13. For A Small Space
While it might seem counterintuitive, tiny tiles actually make small rooms appear even smaller whereas continuous terrazzo floors will open up the space so it seems much larger. The pattern doesn't have to overwhelm your tiny kitchen, either; this design uses neutral colors for a cooking area that's bright and clean.
14. Outdoor Terrazzo
You're not necessarily confined to the interior; take terrazzo to your front stoop to elevate your curb appeal. These large white tiles aren't overly dramatic, but they do pick up the black from the overhead beams and give a light, airy feel to the whole patio. (Just be sure to pick a rustic terrazzo system rather than an epoxy one, since the latter is sensitive to heat and UV rays.)
15. Mid-Century Modern
America's obsession with terrazzo continued all throughout the '50s and '60s, meaning it's a staple of mid-century modern design. This kitchen was already 90 percent there thanks to its floor-to-ceiling hardwood cabinets and Marcel Breur-inspired chairs. The gray terrazzo floors bring it all the way up to 100 while tying in the modern stainless steel appliances.
16. Expanding Your Space
One of the best things about terrazzo is its impression of continuation. It can make a museum hall or a hotel entrance seem as though it goes on forever, and it can have the same effect in your home if used properly. In this space, for example, shiny terrazzo tiles are used in conjunction with floor-to-ceiling windows; the patio outside is a similar color, making the house seem never-ending.
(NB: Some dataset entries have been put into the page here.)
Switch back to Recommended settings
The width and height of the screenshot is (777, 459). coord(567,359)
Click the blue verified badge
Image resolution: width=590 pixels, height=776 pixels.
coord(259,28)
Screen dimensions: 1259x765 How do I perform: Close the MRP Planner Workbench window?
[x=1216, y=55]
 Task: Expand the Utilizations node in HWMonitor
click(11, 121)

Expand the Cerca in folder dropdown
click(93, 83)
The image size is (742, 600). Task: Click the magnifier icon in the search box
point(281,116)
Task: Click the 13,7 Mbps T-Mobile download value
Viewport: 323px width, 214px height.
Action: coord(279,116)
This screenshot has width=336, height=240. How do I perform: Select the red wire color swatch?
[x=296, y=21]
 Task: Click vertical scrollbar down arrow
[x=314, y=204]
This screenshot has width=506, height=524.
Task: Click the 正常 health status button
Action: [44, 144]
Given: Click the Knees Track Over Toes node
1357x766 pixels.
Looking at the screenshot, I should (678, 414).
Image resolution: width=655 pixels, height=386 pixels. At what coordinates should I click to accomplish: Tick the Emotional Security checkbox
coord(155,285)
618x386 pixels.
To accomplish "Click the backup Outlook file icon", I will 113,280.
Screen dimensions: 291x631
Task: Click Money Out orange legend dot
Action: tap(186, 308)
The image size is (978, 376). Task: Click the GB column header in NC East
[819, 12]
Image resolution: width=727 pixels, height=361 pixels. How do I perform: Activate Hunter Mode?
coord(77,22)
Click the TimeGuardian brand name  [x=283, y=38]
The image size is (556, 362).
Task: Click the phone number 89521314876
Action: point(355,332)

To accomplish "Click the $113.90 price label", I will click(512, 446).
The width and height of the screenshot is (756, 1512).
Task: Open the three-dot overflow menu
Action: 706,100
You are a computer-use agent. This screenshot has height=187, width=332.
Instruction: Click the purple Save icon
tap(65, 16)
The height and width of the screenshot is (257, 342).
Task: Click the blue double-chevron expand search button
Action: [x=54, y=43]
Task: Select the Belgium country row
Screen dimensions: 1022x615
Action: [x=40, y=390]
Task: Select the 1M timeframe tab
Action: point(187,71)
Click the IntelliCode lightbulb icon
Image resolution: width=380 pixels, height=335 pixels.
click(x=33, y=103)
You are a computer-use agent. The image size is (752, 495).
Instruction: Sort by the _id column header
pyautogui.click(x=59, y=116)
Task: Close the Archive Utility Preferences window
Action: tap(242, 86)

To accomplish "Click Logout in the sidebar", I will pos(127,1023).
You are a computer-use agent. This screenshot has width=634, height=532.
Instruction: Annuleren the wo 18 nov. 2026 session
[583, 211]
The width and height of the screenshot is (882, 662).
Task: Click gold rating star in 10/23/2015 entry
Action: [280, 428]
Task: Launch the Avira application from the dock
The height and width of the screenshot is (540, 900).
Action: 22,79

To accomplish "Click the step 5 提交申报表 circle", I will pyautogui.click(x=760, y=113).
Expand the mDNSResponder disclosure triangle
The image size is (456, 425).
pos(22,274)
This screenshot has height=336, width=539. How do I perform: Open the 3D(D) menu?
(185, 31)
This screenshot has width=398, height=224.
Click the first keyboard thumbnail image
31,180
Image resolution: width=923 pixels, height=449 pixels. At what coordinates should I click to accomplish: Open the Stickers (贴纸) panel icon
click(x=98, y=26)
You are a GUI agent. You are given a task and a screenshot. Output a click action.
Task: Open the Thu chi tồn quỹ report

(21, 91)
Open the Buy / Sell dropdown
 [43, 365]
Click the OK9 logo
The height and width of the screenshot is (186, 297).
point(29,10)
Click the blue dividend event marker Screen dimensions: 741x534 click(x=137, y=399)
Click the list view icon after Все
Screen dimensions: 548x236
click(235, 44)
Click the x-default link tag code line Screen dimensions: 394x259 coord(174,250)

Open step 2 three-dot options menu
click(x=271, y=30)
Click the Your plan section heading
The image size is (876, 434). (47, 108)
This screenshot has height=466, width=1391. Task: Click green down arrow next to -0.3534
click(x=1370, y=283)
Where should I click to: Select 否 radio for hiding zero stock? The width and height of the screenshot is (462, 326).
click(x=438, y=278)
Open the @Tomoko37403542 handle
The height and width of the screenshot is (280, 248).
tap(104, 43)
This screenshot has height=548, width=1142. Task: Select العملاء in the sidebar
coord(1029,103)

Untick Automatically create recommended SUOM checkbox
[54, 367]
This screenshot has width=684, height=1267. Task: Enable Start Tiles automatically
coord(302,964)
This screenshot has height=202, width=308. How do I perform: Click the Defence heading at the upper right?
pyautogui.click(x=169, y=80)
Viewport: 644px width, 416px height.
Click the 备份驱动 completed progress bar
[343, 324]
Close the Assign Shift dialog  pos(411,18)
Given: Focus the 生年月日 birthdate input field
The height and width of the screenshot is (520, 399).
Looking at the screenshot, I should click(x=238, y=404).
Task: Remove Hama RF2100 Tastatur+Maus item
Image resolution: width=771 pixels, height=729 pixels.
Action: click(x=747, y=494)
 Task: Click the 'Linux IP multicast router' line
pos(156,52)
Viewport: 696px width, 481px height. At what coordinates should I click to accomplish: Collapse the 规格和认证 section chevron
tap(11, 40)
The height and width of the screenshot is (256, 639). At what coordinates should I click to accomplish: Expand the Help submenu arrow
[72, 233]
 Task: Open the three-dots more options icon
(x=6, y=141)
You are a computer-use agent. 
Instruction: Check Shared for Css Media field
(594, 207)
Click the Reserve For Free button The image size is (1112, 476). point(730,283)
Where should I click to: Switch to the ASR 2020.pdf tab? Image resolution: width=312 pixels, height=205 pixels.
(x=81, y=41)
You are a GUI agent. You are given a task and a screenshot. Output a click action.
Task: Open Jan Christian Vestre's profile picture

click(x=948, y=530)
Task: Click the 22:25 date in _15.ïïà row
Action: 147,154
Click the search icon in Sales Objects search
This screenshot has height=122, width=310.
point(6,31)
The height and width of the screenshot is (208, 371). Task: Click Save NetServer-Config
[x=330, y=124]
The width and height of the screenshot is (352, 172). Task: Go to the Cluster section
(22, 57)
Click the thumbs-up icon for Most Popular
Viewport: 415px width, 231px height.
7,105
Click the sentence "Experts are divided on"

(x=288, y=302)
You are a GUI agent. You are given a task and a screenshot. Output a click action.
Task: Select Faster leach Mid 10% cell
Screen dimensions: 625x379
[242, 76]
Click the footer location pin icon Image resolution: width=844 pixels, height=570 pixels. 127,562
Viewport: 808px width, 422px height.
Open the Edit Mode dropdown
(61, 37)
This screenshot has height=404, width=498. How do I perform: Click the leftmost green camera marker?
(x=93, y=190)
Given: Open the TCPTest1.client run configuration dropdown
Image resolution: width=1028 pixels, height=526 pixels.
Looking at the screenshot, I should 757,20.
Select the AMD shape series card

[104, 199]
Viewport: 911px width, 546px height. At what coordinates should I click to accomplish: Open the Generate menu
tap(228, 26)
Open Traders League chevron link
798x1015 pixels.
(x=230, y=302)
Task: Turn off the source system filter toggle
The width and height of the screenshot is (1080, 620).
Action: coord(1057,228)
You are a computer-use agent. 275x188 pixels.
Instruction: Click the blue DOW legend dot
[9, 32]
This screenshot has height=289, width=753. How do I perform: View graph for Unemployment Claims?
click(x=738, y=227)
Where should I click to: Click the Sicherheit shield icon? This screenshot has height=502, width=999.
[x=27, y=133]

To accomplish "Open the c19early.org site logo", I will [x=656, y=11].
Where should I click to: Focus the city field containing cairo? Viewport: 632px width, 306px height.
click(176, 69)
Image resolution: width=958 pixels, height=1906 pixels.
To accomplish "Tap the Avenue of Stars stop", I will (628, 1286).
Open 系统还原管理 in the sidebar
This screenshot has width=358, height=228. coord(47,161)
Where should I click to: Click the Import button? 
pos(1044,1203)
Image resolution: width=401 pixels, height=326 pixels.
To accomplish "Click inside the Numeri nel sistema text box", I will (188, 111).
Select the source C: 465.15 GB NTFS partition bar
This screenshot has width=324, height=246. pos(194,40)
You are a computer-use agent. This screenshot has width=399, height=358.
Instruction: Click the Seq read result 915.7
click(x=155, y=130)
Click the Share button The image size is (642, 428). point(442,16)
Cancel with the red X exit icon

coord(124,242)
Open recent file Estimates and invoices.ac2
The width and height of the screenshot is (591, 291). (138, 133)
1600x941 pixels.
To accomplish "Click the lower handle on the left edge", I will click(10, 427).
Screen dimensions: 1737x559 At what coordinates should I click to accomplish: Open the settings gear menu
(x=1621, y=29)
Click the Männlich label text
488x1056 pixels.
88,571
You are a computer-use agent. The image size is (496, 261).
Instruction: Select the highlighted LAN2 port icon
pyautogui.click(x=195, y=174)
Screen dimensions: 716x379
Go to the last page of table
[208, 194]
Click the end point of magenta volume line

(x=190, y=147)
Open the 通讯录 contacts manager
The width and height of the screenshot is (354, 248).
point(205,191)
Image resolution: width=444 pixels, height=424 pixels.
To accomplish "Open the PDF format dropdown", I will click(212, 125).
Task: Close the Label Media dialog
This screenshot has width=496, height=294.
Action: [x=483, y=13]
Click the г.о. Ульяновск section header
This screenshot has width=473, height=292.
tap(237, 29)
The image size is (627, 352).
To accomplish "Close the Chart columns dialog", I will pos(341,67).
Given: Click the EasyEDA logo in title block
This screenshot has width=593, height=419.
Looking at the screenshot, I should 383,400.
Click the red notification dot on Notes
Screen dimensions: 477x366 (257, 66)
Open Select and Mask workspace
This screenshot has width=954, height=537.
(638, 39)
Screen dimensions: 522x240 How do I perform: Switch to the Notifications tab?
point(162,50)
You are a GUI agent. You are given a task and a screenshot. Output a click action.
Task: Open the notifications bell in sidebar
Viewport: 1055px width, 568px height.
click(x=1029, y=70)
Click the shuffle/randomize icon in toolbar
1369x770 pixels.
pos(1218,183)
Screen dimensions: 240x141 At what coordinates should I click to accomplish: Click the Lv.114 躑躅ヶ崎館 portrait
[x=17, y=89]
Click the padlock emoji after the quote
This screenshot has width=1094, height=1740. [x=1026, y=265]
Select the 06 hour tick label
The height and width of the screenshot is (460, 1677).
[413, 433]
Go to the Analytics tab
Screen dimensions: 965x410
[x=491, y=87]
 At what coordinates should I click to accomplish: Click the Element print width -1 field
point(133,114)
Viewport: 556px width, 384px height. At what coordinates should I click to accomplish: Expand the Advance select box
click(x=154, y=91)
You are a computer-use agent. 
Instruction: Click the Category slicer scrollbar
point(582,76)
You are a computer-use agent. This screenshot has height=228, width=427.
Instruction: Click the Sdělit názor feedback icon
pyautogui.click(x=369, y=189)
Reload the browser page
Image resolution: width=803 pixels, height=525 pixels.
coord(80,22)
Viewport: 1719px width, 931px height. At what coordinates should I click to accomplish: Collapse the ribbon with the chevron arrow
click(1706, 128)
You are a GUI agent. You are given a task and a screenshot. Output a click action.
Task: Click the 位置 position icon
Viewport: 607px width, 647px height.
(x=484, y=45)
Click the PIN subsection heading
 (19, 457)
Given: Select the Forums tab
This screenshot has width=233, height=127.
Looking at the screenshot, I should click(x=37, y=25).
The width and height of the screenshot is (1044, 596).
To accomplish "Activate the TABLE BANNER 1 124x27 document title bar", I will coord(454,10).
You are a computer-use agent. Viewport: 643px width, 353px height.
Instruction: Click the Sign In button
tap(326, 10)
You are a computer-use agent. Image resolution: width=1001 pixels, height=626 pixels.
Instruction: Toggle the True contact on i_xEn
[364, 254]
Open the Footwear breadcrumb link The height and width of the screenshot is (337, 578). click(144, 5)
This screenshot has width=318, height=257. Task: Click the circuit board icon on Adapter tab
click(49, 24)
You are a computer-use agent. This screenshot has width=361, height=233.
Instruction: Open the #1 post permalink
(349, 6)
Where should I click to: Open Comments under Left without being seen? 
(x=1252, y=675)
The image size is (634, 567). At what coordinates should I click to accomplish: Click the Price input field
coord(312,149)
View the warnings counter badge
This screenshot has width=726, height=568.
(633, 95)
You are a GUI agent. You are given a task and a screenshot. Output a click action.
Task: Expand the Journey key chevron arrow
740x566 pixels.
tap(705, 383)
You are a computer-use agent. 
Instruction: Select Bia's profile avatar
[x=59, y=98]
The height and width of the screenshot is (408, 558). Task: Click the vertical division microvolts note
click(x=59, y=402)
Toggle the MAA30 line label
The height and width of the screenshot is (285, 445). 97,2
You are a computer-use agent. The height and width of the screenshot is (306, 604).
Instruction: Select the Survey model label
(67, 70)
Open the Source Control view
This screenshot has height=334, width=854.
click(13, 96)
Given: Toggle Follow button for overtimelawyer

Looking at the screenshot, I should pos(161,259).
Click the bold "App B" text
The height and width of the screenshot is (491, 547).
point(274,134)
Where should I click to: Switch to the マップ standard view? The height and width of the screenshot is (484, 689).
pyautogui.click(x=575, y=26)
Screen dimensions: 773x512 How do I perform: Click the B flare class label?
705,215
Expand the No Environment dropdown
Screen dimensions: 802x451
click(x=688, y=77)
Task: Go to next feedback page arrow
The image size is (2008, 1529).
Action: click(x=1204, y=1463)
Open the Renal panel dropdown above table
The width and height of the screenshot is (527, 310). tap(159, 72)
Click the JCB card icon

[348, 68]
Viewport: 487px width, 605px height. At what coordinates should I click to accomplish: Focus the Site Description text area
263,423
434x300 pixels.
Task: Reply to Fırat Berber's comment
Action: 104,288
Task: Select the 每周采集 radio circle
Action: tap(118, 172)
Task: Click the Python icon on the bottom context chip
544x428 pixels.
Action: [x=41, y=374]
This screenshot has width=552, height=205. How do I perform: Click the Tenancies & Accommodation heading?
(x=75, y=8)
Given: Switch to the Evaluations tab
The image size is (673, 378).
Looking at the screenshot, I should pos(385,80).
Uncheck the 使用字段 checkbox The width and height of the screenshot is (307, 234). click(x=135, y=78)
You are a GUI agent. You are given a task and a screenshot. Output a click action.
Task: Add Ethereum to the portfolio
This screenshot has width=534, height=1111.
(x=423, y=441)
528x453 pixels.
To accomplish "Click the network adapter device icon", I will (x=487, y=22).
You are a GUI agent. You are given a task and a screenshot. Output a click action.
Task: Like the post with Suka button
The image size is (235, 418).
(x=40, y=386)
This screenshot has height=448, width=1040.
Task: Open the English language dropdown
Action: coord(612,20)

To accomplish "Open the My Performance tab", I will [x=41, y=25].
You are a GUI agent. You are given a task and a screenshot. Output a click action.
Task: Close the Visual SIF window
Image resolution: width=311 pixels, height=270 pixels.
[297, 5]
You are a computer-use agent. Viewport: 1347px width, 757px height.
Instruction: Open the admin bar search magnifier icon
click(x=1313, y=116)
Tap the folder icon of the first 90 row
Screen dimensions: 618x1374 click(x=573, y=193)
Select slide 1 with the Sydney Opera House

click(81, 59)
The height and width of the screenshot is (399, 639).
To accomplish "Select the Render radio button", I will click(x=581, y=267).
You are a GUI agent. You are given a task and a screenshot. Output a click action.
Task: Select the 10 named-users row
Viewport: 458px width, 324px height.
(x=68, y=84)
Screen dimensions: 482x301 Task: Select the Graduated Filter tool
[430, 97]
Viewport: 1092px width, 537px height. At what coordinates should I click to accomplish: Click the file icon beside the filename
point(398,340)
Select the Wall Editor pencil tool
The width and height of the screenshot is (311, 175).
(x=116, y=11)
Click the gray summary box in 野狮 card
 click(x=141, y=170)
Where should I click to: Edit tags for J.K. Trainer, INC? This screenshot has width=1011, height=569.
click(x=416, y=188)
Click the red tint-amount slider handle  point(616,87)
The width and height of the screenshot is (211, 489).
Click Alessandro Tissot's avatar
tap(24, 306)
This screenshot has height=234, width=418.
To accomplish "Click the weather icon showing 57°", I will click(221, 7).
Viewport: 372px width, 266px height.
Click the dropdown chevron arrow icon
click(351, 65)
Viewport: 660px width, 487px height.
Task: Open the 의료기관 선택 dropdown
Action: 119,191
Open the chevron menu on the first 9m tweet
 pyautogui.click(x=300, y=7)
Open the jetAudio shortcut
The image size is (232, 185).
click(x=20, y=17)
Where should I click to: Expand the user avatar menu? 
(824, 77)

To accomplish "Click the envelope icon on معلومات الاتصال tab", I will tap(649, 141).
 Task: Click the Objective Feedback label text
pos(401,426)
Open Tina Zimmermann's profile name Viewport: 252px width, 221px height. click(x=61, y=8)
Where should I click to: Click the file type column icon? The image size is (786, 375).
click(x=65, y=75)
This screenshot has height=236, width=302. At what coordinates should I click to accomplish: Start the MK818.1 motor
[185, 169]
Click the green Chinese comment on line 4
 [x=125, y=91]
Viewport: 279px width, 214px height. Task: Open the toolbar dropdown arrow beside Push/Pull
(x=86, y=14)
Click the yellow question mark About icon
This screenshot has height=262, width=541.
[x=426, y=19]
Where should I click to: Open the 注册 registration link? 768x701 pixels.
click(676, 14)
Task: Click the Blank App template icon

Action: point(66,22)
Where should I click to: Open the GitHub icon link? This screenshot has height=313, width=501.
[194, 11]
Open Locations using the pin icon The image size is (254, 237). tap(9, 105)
17. A Pet-Friendly Material
While it's not necessarily indestructible, if maintained properly, terrazzo is way more durable than hardwood, which stains, scratches, and warps. Needless to say, terrazzo tiles are a solid pick for households with pets. It's relatively scratch-resistant and its durable, smooth finish allows you to wipe up messes without hassle.
18. An Alternative To Pebble Tile
Pebble tile gives your bathroom an organic, zen-like feel, but it's typically confined to the backsplash or shower floor. Continuous terrazzo with earthy, round chips can provide that same aesthetic, but all over your floor — and maybe even up your wall. If your bathroom turns out anything like this one, it'll feel like a spa retreat in your own home.
19. Some Bohemian Flair
This terrazzo floor is unlike most others because it uses larger chips in a mosaic-like design. The result? A floor that's artistic and Bohemian rather than stuffy and conventional. Pair it with unique cabinets and bright mid-century chairs (as seen here), and you've got a kitchen that'll inspire endless creativity.
20. If You Love The Look Of Marble
Marble is gorgeous but it's also absorbent and easily damaged by acidity. Instead, you can opt for subtle white and gray terrazzo, which has a similar appearance but is much more durable. It looks elegant, but more importantly, it won't soak up your hair dye or melt away with your harsh cleaning products.